If a coin is tossed 100 times, we would expect approximately 50 of the outcomes to be heads. It can be demonstrated that a coin is unfair if $$h$$, the number of outcomes that result in heads, satisfies $$\left|\frac{h-50}{5}\right| \geq 1.645 .$$ Describe the number of outcomes that determine an unfair coin that is tossed 100 times.

Answer

**step1** Understanding the unfair coin condition

The problem states that a coin is unfair if the number of outcomes that result in heads, denoted by 'h', satisfies the condition $$\left|\frac{h-50}{5}\right| \geq 1.645$$. We are asked to describe the number of outcomes that determine an unfair coin when tossed 100 times. This means we need to find the range of 'h' values that satisfy this inequality.

**step2** Interpreting the absolute value

The absolute value inequality, $$\left|\frac{h-50}{5}\right| \geq 1.645$$, means that the expression inside the absolute value, $$\frac{h-50}{5}$$, must be either greater than or equal to 1.645, or less than or equal to -1.645. This gives us two separate conditions to consider for the number of heads, 'h'.

**step3** Solving the first condition: Greater than or equal

First, let's solve the condition where $$\frac{h-50}{5} \geq 1.645$$.
To find what 'h-50' must be, we multiply both sides of the inequality by 5:
$$h-50 \geq 1.645 \times 5$$
We calculate the product: $$1.645 \times 5 = 8.225$$.
So, the condition becomes: $$h-50 \geq 8.225$$.
To find 'h', we add 50 to both sides of the inequality:
$$h \geq 8.225 + 50$$
$$h \geq 58.225$$.
Since 'h' represents the number of heads from 100 tosses, it must be a whole number. Therefore, 'h' must be at least 59. This means 'h' can be 59, 60, 61, and so on, up to 100 (as there are 100 tosses in total).
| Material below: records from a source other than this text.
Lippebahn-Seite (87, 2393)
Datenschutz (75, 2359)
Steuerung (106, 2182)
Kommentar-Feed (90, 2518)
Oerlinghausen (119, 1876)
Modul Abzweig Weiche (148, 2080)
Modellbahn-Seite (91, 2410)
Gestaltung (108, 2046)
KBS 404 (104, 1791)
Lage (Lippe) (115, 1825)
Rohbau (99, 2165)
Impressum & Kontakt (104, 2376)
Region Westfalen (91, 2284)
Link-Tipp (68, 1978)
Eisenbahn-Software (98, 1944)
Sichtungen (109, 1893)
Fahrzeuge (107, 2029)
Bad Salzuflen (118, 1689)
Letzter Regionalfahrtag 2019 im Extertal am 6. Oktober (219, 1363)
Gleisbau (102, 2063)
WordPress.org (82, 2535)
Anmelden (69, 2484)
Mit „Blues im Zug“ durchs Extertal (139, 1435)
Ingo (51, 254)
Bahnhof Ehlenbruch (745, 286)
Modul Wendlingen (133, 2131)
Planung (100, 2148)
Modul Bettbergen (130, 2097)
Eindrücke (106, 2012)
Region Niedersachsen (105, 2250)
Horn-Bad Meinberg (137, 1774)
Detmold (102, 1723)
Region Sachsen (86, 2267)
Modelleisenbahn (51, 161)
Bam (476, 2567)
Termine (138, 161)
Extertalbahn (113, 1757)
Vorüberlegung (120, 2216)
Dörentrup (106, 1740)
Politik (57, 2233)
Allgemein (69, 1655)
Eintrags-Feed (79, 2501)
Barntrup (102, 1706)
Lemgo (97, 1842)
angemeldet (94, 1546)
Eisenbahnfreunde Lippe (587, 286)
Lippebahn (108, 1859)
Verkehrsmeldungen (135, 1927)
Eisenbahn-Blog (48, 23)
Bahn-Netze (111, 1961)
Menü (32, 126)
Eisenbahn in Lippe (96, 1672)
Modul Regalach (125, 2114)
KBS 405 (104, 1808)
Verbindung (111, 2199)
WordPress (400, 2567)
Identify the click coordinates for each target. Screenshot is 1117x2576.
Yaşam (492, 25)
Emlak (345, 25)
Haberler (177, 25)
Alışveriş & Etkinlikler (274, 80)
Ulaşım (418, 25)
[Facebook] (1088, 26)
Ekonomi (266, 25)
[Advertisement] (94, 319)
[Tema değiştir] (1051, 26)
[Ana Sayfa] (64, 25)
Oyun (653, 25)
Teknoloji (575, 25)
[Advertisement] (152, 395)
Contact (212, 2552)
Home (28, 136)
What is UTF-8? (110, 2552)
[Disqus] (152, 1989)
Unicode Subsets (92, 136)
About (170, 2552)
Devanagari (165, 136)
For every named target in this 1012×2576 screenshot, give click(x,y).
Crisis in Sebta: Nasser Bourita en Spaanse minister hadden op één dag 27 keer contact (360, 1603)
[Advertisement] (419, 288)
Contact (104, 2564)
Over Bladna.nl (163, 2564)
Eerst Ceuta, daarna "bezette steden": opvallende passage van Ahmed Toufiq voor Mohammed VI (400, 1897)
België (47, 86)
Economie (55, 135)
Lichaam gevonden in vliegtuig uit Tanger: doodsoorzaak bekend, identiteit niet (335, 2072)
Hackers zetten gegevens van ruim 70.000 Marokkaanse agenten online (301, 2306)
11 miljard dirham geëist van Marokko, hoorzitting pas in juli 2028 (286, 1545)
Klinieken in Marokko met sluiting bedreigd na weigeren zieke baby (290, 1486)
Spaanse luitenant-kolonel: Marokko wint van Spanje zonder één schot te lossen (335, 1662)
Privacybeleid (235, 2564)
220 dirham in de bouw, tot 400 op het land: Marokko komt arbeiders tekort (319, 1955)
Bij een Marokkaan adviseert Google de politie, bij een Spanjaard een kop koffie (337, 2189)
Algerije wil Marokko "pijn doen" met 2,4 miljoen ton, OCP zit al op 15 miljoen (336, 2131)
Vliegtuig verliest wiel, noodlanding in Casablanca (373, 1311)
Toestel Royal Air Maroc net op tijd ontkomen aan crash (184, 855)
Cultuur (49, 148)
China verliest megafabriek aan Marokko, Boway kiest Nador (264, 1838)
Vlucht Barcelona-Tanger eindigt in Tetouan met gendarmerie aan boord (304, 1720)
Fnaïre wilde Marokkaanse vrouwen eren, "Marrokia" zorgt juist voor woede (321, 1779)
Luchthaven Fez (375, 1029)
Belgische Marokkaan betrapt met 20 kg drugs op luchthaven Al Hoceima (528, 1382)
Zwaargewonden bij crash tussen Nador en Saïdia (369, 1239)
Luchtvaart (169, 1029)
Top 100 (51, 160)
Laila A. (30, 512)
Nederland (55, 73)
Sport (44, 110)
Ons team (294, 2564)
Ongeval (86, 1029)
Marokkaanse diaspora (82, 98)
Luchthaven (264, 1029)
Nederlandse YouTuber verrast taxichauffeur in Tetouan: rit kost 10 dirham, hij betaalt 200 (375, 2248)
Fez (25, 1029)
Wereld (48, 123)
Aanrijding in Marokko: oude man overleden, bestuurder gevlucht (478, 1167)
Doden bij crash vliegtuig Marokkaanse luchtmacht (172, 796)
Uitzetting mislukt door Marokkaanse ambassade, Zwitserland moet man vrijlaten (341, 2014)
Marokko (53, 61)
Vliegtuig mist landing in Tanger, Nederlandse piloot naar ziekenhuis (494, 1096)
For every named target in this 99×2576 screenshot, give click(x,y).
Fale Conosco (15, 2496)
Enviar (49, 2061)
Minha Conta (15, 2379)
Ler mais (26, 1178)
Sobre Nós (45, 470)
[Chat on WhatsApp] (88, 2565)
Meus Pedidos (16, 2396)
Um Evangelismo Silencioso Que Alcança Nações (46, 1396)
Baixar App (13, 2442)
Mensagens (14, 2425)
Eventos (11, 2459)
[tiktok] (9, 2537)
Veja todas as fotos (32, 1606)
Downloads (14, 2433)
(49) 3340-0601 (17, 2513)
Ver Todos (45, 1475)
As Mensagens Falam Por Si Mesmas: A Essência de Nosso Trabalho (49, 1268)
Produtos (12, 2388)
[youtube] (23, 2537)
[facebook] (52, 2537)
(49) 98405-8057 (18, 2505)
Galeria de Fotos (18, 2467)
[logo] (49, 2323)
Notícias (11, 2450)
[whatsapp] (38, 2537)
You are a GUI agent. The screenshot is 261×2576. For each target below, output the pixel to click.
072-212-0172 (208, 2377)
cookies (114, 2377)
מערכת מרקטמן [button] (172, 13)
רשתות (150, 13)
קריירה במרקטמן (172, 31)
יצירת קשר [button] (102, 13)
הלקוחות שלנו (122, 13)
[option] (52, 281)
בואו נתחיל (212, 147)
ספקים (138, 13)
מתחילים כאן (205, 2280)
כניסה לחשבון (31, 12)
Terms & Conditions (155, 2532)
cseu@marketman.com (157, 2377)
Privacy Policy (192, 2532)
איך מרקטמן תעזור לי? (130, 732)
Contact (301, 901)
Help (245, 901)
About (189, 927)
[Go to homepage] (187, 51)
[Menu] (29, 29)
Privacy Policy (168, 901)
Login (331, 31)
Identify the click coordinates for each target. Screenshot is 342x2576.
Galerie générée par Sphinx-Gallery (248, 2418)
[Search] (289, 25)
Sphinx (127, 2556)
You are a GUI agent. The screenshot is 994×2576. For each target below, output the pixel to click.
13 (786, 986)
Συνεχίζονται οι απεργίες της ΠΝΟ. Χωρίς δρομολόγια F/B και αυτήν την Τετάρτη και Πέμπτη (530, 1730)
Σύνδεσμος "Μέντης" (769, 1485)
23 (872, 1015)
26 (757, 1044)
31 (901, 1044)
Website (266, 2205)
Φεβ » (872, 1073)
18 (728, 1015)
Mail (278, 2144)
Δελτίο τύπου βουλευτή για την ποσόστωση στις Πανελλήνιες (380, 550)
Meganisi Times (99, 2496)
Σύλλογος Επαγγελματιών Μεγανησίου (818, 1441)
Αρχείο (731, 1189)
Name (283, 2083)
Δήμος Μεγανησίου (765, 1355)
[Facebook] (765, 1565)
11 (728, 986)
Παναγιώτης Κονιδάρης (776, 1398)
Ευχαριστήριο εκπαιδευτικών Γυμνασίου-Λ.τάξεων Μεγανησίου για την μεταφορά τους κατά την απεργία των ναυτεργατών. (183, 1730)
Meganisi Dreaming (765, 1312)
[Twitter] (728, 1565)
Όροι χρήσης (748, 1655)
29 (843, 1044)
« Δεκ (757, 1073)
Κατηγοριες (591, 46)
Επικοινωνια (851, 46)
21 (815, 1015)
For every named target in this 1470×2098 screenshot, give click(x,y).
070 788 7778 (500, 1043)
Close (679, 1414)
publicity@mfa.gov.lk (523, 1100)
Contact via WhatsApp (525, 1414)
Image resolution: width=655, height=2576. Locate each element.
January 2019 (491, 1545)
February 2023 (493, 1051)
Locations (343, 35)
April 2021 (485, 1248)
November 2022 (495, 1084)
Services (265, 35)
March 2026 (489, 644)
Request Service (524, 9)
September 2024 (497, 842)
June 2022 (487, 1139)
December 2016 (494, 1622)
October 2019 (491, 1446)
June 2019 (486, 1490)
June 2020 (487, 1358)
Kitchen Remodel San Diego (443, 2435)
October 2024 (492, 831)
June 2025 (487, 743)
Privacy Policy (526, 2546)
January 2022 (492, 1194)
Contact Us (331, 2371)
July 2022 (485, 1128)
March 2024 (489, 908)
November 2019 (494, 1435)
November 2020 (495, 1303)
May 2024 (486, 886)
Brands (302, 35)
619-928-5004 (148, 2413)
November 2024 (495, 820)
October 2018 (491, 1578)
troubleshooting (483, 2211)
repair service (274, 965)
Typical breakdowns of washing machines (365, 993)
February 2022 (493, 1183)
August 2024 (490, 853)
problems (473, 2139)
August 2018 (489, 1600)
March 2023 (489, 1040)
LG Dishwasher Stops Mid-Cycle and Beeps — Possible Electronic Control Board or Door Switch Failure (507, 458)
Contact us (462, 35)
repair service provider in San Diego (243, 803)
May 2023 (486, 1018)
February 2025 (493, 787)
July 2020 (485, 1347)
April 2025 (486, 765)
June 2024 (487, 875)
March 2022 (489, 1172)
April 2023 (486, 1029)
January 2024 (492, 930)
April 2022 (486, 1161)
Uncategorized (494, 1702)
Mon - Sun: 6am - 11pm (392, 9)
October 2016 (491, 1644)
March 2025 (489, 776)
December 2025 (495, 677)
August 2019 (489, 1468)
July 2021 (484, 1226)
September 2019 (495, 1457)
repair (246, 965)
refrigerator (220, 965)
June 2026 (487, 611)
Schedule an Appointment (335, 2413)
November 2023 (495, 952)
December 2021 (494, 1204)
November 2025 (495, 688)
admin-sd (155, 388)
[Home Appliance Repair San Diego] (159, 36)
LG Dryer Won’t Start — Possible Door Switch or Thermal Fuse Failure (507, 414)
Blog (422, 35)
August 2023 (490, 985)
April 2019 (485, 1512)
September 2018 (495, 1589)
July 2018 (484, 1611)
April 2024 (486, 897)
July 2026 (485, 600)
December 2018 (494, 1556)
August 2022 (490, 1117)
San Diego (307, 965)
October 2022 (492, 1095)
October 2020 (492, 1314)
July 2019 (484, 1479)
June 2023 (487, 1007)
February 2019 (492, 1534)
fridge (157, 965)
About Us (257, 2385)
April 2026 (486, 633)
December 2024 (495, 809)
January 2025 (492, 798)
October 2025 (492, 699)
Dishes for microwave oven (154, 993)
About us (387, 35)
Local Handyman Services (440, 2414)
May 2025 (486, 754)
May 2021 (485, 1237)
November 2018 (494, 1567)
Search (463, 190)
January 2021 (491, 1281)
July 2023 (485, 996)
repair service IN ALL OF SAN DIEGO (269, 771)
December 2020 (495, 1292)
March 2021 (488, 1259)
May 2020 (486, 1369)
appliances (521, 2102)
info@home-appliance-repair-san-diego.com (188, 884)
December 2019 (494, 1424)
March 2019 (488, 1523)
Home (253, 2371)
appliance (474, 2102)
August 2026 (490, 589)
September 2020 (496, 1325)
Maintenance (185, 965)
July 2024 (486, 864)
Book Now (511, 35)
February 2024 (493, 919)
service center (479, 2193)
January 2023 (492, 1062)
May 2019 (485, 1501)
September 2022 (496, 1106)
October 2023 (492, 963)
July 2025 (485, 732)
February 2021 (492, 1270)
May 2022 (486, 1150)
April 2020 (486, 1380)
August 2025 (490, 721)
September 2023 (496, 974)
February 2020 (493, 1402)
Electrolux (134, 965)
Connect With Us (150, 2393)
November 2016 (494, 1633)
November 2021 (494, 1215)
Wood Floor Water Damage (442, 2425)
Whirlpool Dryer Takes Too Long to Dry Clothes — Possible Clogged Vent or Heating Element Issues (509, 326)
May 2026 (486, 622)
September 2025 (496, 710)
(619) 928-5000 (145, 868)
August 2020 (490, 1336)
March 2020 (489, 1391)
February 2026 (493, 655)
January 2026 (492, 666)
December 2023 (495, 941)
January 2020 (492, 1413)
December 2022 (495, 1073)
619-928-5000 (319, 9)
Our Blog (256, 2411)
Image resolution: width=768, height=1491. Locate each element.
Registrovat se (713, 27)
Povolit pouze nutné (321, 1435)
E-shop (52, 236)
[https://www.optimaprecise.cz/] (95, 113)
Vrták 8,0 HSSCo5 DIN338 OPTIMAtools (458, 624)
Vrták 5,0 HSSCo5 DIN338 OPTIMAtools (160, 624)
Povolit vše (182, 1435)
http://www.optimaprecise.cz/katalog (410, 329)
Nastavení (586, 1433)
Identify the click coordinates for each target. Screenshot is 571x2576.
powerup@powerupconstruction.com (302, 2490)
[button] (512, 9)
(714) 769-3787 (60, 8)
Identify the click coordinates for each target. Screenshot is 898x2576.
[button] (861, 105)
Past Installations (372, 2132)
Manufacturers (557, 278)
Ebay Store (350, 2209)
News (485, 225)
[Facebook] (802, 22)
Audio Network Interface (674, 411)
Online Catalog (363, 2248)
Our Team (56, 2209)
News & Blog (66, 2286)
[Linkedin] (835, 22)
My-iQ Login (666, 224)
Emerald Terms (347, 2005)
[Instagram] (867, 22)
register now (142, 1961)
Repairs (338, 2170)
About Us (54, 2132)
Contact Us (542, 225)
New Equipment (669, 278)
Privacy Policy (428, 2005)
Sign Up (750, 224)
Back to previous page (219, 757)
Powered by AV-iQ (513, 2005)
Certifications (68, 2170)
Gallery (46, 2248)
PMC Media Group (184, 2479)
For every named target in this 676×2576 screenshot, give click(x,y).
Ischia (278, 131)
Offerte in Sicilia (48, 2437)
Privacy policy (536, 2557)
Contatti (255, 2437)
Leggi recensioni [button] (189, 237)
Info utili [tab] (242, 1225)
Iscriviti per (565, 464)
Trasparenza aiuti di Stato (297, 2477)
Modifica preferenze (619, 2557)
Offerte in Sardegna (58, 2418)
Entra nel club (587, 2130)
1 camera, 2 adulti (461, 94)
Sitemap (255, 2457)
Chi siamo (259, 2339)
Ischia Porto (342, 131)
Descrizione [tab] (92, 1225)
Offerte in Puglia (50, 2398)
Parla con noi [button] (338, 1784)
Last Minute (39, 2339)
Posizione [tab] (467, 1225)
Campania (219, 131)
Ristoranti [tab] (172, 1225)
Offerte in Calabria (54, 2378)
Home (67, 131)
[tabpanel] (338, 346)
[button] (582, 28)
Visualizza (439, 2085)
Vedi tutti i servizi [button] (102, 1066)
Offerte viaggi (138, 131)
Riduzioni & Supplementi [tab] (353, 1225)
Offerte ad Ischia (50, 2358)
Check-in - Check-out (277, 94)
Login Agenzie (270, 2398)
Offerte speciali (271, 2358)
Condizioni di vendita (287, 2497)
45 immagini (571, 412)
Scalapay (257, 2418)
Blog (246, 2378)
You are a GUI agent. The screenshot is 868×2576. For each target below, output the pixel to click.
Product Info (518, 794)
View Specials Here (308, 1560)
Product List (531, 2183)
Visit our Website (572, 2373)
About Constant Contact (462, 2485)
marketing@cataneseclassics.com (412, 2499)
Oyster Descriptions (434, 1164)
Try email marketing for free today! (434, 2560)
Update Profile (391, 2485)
**step4** Solving the second condition: Less than or equal

Next, let's solve the condition where $$\frac{h-50}{5} \leq -1.645$$.
To find what 'h-50' must be, we multiply both sides of the inequality by 5:
$$h-50 \leq -1.645 \times 5$$
We calculate the product: $$-1.645 \times 5 = -8.225$$.
So, the condition becomes: $$h-50 \leq -8.225$$.
To find 'h', we add 50 to both sides of the inequality:
$$h \leq -8.225 + 50$$
$$h \leq 41.775$$.
Since 'h' represents the number of heads and must be a whole number, 'h' must be at most 41. This means 'h' can be 0, 1, 2, and so on, up to 41.

**step5** Describing the outcomes for an unfair coin

By combining the results from both conditions, we find that a coin is determined to be unfair if the number of heads 'h' is 41 or fewer (from 0 to 41), or if the number of heads 'h' is 59 or more (from 59 to 100).
Therefore, an unfair coin is determined if the number of outcomes that result in heads is any whole number from 0 to 41, or any whole number from 59 to 100.